I packed light for this trip and the boxers still hold a place in my underwear rotation. As I watch the examination take place, I try and think of when I wore them last and if I had washed them since. I never expected them to come under such scrutiny.

Part 1: Dateline hidden cameras in Bangladeshi factories

July 5th, 2007 | By Kelsey | 2 Comments »

Thoughts on PART 1 of Datelines “Hidden costs” report:

First let me say, shows like this get those guys with the deep Voices and anything they say is way too overdramatic. Not that the situation in Bangladesh isn’t dramatic, because it is. But when the voice says, “barely surviving” you expect someone to drop dead from hunger immediately.

-Nobody loves management. I don’t care if you work for a fortune 500 company or if you sew crotch flaps on boxers, you don’t use the word “love” to describe your feelings for your bosses.

-One worker says that she has to ask her supervisors permission to go to the bathroom. Is this different than any other factory line anywhere in the world?

-I didn’t see any child labor in the garment factories, but I did see it in the textile factories where many of the garment factories purchase their material. And as I have said before, many children in Bangladesh work hard whether it is begging, helping a blacksmith, or collecting plastic bottles. It would be interesting to see what the children who would have been working in the garment industry are doing. I bet it’s not pretty.

-I also created a fictitious company – Touron Attire. I was shopping for underwear.

-The factory owner says that his workers make $2/hour. I really think something got lost in translation here. That’s about like me saying that I get paid $100,000/word I write.

Overall, I think this report is pretty accurate portrayal of the situation so far. Now watch PART 2.

WAIW? to hit the airwaves

May 26th, 2007 | By Kelsey | No Comments »

I taped my second interview for the World Vision Report on Wednesday. The first covered the premise of my quest and my experiences in Honduras and Bangladesh. Wednesday’s just covered Cambodia.

When I look back at all of the interviews I’ve given over the years….wait, these were my first two. Anyhow, I think they went well, but I don’t have anything to compare them to.
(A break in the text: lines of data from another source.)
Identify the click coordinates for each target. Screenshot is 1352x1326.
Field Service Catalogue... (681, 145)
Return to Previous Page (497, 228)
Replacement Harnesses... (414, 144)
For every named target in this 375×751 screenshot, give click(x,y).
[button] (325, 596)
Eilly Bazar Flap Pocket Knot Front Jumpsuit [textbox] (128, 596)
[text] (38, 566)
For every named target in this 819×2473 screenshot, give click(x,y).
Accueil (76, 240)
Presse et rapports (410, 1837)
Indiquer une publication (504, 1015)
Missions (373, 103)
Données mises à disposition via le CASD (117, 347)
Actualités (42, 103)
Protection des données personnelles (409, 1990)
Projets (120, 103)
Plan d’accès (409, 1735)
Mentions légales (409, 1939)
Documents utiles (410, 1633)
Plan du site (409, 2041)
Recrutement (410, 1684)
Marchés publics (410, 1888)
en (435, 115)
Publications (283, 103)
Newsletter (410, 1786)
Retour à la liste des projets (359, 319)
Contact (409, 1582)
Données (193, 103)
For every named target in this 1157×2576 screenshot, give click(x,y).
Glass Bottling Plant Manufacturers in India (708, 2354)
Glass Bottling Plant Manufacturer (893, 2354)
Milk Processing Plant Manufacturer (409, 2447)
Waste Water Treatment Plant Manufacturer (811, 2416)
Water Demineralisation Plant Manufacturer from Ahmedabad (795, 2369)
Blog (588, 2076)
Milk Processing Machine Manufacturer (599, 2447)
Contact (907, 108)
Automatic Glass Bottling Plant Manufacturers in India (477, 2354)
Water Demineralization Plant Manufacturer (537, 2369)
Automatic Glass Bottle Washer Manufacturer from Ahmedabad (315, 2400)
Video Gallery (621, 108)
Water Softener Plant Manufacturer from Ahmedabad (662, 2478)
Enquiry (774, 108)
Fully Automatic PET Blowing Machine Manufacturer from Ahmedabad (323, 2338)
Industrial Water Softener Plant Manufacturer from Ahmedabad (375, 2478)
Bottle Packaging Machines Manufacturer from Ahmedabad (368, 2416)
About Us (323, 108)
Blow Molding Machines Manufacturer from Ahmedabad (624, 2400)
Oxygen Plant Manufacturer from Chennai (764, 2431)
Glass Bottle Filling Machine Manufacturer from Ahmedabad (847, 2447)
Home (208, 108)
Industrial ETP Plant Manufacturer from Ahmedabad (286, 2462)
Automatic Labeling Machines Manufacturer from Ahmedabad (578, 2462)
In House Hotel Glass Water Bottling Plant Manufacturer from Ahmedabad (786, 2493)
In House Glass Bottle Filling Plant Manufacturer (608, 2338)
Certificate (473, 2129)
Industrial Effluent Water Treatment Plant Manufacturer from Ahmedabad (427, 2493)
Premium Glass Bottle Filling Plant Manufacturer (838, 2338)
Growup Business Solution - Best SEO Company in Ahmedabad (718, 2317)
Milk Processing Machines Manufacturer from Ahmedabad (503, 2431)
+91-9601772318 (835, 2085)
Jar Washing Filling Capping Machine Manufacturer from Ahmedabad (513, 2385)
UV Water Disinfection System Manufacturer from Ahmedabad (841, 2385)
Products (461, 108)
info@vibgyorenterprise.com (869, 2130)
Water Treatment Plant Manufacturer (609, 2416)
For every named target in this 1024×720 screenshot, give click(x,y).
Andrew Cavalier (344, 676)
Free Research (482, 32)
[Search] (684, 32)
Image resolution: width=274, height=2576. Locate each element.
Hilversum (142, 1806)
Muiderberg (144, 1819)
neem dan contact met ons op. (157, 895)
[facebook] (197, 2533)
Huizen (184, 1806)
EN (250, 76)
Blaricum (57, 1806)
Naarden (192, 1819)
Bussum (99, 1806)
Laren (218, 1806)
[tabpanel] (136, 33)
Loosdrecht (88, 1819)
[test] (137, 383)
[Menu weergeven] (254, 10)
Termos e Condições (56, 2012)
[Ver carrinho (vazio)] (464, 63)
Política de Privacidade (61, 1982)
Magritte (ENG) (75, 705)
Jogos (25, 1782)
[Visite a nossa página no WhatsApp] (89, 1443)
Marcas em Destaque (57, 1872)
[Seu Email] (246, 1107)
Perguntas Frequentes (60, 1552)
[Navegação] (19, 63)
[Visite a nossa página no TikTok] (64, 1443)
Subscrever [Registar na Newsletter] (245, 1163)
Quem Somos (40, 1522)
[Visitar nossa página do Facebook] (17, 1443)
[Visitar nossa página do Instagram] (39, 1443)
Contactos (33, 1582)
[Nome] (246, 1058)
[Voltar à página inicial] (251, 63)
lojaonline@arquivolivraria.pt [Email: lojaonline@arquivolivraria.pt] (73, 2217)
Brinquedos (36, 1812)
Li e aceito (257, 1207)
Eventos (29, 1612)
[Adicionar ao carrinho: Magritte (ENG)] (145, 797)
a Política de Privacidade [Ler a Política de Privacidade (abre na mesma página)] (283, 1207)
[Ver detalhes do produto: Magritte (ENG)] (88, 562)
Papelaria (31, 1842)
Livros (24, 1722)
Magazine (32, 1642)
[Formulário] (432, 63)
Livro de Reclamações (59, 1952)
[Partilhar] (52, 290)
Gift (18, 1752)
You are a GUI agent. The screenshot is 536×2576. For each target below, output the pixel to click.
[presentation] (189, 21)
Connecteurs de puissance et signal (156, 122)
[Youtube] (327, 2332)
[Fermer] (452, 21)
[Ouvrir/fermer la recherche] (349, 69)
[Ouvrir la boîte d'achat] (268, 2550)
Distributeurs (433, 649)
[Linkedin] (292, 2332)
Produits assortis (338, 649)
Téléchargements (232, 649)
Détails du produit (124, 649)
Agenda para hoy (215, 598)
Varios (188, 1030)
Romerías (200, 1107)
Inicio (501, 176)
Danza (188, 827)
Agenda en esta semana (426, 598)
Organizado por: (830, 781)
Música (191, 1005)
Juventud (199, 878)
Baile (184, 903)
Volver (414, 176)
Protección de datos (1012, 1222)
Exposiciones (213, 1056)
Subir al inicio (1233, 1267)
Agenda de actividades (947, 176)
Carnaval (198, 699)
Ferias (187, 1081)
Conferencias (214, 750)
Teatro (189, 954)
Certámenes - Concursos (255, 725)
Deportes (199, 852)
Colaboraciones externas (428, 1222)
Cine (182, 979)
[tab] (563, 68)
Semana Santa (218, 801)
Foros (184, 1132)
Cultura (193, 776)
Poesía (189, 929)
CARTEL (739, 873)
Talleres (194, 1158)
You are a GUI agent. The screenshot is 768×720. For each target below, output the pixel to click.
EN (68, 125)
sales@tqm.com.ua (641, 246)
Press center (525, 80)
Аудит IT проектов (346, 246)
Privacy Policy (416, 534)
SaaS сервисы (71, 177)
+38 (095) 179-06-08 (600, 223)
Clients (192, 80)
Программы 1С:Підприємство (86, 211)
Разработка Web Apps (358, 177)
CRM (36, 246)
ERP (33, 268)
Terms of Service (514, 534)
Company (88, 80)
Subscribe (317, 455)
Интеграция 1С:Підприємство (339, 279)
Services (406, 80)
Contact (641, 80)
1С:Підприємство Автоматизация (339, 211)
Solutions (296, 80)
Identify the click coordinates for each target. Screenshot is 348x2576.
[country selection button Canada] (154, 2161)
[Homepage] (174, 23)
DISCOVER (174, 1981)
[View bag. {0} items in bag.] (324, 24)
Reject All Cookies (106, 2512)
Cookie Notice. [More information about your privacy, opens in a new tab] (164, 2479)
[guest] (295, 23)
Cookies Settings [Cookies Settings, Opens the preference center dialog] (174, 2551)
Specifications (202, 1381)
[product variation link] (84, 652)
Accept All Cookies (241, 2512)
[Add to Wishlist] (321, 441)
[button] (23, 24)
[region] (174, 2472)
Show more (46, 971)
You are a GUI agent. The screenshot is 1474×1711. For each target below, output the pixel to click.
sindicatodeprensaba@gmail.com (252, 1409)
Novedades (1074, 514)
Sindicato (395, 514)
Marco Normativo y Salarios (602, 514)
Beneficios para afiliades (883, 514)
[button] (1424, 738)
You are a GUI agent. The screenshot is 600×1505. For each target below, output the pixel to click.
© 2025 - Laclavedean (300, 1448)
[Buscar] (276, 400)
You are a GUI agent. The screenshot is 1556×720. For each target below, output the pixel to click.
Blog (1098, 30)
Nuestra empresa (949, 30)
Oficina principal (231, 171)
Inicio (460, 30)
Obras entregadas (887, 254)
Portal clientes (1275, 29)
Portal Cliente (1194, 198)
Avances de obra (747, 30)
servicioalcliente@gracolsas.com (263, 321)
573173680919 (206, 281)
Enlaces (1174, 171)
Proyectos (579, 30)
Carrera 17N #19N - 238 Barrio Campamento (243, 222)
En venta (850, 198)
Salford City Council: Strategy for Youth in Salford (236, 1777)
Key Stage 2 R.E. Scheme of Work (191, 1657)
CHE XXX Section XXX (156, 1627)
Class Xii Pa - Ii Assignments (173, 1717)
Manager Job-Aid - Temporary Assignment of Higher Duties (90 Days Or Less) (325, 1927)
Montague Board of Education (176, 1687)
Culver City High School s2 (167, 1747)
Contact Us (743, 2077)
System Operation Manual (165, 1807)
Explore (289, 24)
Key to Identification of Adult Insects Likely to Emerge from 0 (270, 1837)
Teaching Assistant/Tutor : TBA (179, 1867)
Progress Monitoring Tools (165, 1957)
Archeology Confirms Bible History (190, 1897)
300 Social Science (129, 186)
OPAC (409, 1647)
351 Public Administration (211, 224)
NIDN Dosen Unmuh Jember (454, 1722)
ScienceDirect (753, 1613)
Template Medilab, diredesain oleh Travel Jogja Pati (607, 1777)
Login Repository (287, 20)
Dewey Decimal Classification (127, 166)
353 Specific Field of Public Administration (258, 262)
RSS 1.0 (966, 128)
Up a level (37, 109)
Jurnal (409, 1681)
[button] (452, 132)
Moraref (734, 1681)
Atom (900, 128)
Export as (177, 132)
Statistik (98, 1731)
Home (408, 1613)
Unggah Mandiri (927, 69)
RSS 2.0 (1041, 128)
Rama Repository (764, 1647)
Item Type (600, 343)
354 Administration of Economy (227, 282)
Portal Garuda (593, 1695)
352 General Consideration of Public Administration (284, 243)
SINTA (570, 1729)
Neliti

At the end of both interviews, I felt like I should have mentioned something that I didn’t get a chance to work in:

I should have told Peggy, the host, that the most surprising thing about Cambodia was getting a shoulder massage at the urinal. Or when she asked me what else I’ve been up to I should have told her about visiting the dump and playing Frisbee with the kids who collect plastic for 25-cents/day.

So on and so on…

In hindsight, some things, like the dump, I probably should have mentioned and, other things, like the urinal massage, I was wise not to bring up. All-in-all I think I do well enough for the professional producers and editors to make me sound semi-intelligent. Of course, I haven’t heard the final cut yet.

There hasn’t been a date set for the first interview to air, but you can be sure that I will keep you posted. The 3 interviews (I have one more left to do on China), once started, will air over a 3-month period, mirroring my trip.

I’m looking forward to hearing them. You should too. How often do you get to hear a guy that sounds like Joe Dirt talk about his Bangladeshi boxers?

Not often enough, my friends. Not often enough.